Bash Case Statement Syntax Error Near Token Fix

The case: syntax error near unexpected token error occurs when a case statement has incorrect pattern syntax, missing esac, or malformed case arms.

What This Error Means

The case statement in Bash is used for pattern matching. It requires a specific structure: case followed by the variable, in, pattern arms separated by ;;, and closed with esac.
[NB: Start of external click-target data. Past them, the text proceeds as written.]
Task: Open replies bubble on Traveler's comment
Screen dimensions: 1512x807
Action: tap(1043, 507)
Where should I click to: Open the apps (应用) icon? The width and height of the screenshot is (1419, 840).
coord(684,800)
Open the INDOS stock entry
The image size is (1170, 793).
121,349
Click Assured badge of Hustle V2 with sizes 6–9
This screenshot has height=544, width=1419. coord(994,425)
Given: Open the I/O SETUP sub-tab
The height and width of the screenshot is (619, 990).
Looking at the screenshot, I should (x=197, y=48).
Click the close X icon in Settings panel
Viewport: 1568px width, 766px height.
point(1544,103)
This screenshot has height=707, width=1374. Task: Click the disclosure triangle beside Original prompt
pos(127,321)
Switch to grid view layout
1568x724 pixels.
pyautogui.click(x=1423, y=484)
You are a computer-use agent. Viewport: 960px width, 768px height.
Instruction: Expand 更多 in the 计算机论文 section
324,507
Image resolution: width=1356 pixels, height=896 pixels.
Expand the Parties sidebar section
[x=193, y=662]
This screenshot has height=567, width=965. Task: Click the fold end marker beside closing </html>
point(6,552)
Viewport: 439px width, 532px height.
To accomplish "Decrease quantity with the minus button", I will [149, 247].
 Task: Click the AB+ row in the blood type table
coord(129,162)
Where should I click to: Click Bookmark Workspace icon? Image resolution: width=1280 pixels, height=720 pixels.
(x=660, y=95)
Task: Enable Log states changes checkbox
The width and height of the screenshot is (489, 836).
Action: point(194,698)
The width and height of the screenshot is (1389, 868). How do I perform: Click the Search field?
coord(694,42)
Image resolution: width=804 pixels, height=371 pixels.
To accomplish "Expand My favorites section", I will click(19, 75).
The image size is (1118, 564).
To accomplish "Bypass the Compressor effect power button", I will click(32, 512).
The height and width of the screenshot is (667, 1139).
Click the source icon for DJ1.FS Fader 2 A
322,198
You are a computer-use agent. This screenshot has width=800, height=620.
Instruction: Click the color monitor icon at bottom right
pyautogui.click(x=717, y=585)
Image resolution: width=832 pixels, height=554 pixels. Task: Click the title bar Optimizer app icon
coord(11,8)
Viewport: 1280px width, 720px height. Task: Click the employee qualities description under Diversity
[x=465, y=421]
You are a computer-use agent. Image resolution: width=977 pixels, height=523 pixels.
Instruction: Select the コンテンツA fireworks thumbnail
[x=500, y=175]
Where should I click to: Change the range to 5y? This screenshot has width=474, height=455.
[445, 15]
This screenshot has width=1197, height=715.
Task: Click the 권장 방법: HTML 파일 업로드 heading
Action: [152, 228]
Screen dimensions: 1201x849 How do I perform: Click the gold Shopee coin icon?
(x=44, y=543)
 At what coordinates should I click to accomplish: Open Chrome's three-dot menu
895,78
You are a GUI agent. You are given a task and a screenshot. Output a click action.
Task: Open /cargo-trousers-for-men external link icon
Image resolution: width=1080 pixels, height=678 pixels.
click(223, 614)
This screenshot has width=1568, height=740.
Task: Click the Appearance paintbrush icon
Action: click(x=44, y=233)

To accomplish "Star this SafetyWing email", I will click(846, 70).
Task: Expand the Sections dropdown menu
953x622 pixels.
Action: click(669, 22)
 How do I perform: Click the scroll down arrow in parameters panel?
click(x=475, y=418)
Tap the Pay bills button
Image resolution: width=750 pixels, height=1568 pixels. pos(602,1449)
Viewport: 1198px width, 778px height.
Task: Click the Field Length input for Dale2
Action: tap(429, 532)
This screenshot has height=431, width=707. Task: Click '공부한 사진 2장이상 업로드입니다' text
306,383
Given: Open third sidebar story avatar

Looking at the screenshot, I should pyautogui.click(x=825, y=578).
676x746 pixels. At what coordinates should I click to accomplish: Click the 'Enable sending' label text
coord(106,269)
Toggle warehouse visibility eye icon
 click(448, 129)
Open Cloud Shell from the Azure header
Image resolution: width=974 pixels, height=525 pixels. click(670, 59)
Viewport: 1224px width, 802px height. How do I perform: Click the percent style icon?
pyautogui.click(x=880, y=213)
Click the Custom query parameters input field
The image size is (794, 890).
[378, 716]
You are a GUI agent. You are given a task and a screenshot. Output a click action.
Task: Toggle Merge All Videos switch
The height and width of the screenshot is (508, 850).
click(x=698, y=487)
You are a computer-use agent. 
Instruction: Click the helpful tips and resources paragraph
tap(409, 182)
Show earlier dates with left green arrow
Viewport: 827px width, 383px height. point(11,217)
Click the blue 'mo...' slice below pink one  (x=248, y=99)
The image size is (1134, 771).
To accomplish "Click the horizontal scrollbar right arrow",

Syntax errors prevent the script from parsing.

A typical error:

script.sh: line 5: syntax error near unexpected token `esac'

Why It Happens

Common causes include:

  • Missing esac — The case statement is never closed.
  • Missing ;; — Pattern arms are not properly terminated.
  • Wrong pattern syntax — Using invalid glob patterns or missing | for alternatives.
  • Missing in keyword — Writing case $var instead of case $var in.
  • Unclosed parentheses in patterns — Pattern foo(|bar) is invalid.
  • Missing closing esac — The most common cause of parse errors.

How to Fix It

Fix 1: Complete case statement structure

# WRONG: Missing esac
case "$choice" in
    start) echo "Starting" ;;
    stop) echo "Stopping" ;;

# RIGHT: Always close with esac
case "$choice" in
    start) echo "Starting" ;;
    stop) echo "Stopping" ;;
esac

Fix 2: Terminate each pattern with ;;

# WRONG: Missing ;;
case "$choice" in
    start) echo "Starting"
    stop) echo "Stopping"

# RIGHT: Each arm ends with ;;
case "$choice" in
    start) echo "Starting" ;;
    stop) echo "Stopping" ;;
esac

Fix 3: Use proper pattern syntax

# RIGHT: Multiple patterns with |
case "$file" in
    *.tar.gz|*.tgz) echo "tarball" ;;
    *.zip) echo "archive" ;;
    *.jpg|*.png|*.gif) echo "image" ;;
    *) echo "unknown" ;;
esac

Fix 4: Handle empty or special characters

# RIGHT: Quote the variable
case "${choice:-default}" in
    yes) echo "Affirmative" ;;
    no) echo "Negative" ;;
    *) echo "Invalid" ;;
esac

Fix 5: Nested case statements

# RIGHT: Nested case with proper closing
case "$os" in
    linux)
        case "$distro" in
            ubuntu) echo "Ubuntu Linux" ;;
            centos) echo "CentOS Linux" ;;
            *) echo "Other Linux" ;;
        esac
        ;;
    darwin) echo "macOS" ;;
    *) echo "Unknown OS" ;;
esac

Common Mistakes

  • Forgetting esac — Every case must end with esac (case spelled backwards).
  • Using ;; at the end of the last arm before esac — This is correct and required.
  • Not quoting $variable — Word splitting can cause unexpected pattern matches.